Day 6: Abstractions & Latents

Learning outcomes

Why do we care about abstractions?

Abstraction = discarding unnecessary information, keeping only what’s useful for prediction/goals. Analogous to coarse-graining in statistical mechanics
Human values are latent variables in world models, not physical states → transferring goals to AI requires translating latents (pointers problem)
Translation tractable only if agents converge on same abstractions → motivates uniqueness/agreement theorems
Abstractions should be robust to ontology shifts so that AI keeps caring about right things under world model revision
Good theory of abstraction should explain modular, interpretable decomposition of world models

Natural latents

Understand mediation and redundancy intuitively; understand minimal mediators and maximal redunds
Understand why the mediator determines the redund, and how these jointly pin down a unique natural latent
Understand the guaranteed translatability theorem and its alignment significance
Be able to reason about limitations of the framework

Condensation

Understand how condensation addresses organisation of knowledge into interpretable structure, not just compression
Understand perfect condensation and its agreement result; understand the correspondence with natural latents

Softwareness in the natural world & Factor Space Models

Understand causal and computational closure; be able to give intuitive examples (softwareness in the natural world)
Understand why deterministic relationships break standard Bayesian networks and how factored space models resolve this

Partial information decomposition?

Algorithmic statistics?

Renormalization group?

Prerequisites

Background in statistical mechanics is useful for understanding the motivations for abstractions in general
(Ontology identification is potentially out of scope but inform the motivation for abstractions)
Familiarity with basic information theory properties and properties about KL divergence are assumed
Familiarity with bayesian networks is helpful for understanding the diagrammatic proofs in natural latents
The concept of universal property in category theory is helpful for understanding uniqueness results in natural latents
Some background in measure theory is helpful for understanding condensation rigorously

Content

Fast-track

Minimal:

Standard

Abstraction is about throwing out information while only keeping the parts that are useful for achieving one’s goals or predicting the future— for instance, when predicting a star’s trajectory, only the total mass is relevant, not the exact configuration of particles inside it. This matters for alignment because humans’ world models throw out a lot of information about the physical world, and so the things we care about correspond to abstractions/latent variables in our world models rather than to precise low-level physical states. As argued in the pointers problem, transferring our goals to an AI therefore requires translating those latents into the AI’s world model. This is more tractable if a wide variety of agents converge on the same abstractions in some sense, motivating uniqueness/agreement theorems. We also want abstractions to be robust to ontology shifts, so an AI continues caring about the right things even as it radically revises its world model.

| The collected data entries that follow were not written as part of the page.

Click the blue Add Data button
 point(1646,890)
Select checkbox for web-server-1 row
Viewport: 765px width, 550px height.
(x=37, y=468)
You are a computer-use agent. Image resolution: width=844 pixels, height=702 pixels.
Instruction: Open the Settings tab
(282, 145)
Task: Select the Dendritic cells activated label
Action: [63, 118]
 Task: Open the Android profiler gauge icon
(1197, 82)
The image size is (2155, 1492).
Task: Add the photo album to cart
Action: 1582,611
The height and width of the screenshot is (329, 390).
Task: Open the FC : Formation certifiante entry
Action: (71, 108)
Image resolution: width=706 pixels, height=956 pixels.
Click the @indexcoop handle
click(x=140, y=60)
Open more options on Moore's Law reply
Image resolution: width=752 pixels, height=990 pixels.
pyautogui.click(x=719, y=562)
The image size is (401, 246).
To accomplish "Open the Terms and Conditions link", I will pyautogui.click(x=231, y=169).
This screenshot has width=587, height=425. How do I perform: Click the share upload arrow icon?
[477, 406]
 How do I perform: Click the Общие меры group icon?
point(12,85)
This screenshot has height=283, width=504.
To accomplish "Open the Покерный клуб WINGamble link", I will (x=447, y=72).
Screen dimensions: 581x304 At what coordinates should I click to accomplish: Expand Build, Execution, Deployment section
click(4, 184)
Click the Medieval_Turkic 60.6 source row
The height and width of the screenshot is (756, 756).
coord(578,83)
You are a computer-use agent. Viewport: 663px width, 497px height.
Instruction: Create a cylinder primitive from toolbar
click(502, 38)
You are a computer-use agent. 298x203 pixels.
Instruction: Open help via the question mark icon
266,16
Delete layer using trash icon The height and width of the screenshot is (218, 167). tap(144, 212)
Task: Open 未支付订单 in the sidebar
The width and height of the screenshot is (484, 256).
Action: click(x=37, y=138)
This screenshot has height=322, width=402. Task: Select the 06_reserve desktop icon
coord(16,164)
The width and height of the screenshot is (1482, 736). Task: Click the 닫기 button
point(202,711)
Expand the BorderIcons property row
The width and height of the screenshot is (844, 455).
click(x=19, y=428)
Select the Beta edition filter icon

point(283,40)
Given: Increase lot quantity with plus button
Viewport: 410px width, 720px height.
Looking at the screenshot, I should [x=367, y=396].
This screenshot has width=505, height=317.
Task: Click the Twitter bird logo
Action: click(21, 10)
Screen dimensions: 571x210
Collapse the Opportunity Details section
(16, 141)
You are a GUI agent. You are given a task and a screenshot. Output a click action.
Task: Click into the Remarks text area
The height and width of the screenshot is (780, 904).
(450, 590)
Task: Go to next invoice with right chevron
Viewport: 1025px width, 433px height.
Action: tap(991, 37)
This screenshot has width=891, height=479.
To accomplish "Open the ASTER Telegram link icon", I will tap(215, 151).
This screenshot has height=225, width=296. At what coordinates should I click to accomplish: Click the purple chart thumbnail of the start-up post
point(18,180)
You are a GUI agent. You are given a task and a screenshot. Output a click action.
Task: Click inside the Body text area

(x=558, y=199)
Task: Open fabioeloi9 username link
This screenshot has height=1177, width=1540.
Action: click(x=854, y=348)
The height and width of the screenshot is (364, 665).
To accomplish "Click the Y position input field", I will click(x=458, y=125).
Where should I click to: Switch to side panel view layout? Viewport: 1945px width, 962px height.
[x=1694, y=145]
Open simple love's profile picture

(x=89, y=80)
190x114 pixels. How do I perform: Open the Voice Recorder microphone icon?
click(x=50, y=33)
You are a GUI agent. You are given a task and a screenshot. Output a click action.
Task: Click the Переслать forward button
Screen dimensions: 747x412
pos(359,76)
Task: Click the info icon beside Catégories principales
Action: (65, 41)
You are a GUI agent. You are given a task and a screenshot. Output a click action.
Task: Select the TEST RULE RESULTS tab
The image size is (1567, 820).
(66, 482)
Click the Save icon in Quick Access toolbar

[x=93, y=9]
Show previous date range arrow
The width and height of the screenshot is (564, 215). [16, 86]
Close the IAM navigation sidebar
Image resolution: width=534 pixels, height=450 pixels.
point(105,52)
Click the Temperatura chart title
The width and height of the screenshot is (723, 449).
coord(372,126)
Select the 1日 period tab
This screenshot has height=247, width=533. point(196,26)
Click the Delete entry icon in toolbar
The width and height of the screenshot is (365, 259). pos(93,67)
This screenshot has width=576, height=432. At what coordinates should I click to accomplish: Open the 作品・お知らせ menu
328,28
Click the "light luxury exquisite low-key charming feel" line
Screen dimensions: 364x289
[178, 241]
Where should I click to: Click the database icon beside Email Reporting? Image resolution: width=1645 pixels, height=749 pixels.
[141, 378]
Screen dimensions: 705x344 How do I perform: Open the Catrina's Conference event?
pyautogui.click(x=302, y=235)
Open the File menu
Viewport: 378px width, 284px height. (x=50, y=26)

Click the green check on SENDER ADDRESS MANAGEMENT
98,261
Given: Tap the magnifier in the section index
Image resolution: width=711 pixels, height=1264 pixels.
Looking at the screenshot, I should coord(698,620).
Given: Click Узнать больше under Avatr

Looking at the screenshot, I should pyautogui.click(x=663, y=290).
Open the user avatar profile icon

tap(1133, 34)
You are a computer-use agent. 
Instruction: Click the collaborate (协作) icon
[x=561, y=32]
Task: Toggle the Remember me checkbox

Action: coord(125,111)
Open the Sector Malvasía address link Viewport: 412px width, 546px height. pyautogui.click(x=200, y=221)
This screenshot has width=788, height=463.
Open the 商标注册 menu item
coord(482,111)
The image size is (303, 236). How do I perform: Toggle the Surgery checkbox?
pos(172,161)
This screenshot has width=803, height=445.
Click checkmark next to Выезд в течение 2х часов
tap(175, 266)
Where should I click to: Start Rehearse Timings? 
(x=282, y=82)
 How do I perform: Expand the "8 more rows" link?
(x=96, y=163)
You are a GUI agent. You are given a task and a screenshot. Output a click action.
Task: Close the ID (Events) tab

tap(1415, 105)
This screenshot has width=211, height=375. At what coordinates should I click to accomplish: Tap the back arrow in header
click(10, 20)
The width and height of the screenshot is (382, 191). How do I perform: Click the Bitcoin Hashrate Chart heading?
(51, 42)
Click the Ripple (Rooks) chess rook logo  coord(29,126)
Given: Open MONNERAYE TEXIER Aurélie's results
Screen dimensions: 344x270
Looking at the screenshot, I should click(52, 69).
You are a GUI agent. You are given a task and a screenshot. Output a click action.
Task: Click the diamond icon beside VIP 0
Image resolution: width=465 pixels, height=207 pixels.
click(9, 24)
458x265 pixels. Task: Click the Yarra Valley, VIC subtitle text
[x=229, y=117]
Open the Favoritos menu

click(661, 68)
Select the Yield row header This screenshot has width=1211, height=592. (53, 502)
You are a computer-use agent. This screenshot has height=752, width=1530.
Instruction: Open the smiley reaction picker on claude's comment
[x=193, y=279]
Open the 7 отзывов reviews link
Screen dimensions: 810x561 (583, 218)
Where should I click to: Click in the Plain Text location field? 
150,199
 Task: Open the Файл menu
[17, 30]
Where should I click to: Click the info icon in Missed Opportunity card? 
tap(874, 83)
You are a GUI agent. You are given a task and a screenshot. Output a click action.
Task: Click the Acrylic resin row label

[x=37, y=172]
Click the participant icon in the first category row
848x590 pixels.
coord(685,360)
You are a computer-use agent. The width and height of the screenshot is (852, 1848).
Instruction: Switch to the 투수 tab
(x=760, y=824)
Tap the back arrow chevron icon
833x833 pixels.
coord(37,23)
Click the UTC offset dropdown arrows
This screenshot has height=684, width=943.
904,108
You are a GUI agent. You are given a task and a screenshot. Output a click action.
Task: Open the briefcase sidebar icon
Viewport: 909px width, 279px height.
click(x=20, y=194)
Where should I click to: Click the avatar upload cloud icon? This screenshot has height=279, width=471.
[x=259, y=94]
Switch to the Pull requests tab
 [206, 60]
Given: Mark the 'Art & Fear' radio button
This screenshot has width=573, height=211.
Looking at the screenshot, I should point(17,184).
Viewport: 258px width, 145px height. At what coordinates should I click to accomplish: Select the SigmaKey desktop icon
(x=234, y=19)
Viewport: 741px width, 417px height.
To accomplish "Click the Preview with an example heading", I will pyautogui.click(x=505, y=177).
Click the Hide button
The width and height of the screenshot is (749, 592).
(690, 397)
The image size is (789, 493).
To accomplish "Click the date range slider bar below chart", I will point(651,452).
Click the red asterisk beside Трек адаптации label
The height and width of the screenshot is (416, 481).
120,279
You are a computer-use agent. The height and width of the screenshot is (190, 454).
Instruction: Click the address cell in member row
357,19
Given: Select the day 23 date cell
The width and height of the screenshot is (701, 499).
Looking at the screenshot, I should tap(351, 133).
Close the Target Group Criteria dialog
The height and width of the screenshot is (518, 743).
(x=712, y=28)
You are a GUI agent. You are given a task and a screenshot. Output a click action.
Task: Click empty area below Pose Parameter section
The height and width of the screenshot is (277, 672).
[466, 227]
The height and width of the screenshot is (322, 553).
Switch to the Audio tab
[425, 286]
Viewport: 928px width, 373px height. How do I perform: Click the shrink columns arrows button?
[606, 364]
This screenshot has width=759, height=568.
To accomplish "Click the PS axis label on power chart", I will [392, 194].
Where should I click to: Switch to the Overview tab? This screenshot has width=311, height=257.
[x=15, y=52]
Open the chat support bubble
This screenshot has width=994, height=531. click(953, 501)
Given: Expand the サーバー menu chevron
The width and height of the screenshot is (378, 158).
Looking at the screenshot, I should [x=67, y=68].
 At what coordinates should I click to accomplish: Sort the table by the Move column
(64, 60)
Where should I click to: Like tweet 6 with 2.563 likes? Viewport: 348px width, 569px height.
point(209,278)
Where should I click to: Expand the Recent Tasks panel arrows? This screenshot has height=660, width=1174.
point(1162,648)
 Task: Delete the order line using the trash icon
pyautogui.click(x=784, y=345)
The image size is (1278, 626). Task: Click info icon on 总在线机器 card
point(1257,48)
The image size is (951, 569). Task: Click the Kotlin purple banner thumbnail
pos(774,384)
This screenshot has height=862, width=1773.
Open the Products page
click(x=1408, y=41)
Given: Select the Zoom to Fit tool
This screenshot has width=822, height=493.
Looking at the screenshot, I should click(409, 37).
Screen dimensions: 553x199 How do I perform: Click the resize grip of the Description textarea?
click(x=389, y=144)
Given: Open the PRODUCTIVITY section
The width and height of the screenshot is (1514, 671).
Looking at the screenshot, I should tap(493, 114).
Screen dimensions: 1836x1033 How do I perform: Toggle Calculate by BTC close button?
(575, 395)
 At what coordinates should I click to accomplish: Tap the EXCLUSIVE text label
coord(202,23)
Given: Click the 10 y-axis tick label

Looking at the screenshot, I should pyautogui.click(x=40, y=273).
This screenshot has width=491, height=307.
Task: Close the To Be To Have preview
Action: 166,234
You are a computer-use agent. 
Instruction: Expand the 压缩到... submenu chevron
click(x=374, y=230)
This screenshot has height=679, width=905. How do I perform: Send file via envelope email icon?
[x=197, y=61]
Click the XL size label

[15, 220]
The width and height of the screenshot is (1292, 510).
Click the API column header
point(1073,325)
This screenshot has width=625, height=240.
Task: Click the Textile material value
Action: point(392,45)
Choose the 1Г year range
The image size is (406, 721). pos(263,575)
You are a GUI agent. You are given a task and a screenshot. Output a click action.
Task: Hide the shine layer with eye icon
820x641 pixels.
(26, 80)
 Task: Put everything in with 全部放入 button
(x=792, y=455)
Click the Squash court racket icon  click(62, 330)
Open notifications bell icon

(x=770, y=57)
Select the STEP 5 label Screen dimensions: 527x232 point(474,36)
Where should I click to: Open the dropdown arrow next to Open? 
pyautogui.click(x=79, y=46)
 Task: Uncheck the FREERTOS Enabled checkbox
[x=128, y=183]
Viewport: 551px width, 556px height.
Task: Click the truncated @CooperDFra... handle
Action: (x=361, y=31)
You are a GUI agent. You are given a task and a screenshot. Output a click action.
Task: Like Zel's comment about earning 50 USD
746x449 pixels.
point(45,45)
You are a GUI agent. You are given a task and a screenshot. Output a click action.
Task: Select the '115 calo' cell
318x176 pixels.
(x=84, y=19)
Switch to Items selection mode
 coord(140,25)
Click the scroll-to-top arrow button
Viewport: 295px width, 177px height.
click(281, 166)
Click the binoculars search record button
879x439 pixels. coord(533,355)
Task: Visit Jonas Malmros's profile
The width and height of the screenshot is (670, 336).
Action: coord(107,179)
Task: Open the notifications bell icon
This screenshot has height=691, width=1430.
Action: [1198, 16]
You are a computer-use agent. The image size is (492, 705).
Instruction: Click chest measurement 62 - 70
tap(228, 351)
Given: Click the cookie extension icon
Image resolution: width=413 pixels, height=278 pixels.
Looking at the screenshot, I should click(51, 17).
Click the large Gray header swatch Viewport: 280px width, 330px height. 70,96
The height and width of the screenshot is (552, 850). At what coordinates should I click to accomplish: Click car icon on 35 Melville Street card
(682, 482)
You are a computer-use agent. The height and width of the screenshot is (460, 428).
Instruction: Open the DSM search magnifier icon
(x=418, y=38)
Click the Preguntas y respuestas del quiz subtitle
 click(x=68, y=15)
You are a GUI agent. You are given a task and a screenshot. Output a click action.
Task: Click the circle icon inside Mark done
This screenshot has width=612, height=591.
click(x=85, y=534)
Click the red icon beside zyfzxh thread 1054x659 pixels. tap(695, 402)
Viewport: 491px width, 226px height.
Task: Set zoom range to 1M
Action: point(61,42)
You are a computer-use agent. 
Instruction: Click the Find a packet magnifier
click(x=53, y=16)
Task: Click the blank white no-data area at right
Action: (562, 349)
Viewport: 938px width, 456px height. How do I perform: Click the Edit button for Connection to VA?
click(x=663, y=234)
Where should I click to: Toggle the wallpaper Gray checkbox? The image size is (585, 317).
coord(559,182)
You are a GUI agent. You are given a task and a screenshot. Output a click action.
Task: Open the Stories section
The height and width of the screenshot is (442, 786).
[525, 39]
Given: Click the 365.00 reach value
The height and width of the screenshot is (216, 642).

The natural latents framework formalises this via two conditions: a latent must mediate between observables (which become independent given the latent) and be redundant (recoverable from any individual observable). A key result is that the mediator determines the redundant variable, and these conditions jointly pin down a unique natural latent. The payoff is a guaranteed translatability theorem: if two agents both use natural latents, each agent’s latents are guaranteed to be a function of the other’s. The Bayes net algebra developed alongside this framework lets one reason about such latent structures diagrammatically, with clean approximate versions of each rule.

Condensation addresses a complementary question: whereas information theory asks how to compress data efficiently, condensation asks how to organise it so that it is easy to use — forming discrete, interpretable conceptual structure rather than a compressed blob. It proves a similar agreement result: different approximately-efficient condensations will posit approximately isomorphic latent variables.

Softwareness in the natural world approaches the abstraction from a computational angle. It formalises causal closure and computational closure — conditions under which a macroscopic process is self-contained in its informational and interventional properties, much as software is self-contained relative to hardware.

Finally, factored space models extend Bayesian networks to handle deterministic relationships, which arise naturally when macro-level variables are functions of micro-level ones. Standard causal graphs break down because they cannot faithfully represent certain deterministic relationships (such as XOR); factored space models resolve this by expressing the sample space as a Cartesian product, enabling a faithfulness condition that Bayesian networks cannot satisfy in this setting.

Teaching guide

1 hour of introductory lecture on motivation and existing work on abstractions
2.5 hour readings and discussions on natural latents, condensation & maybe factor space models/algorithmic statistics/renormalization group
3 hours of exercises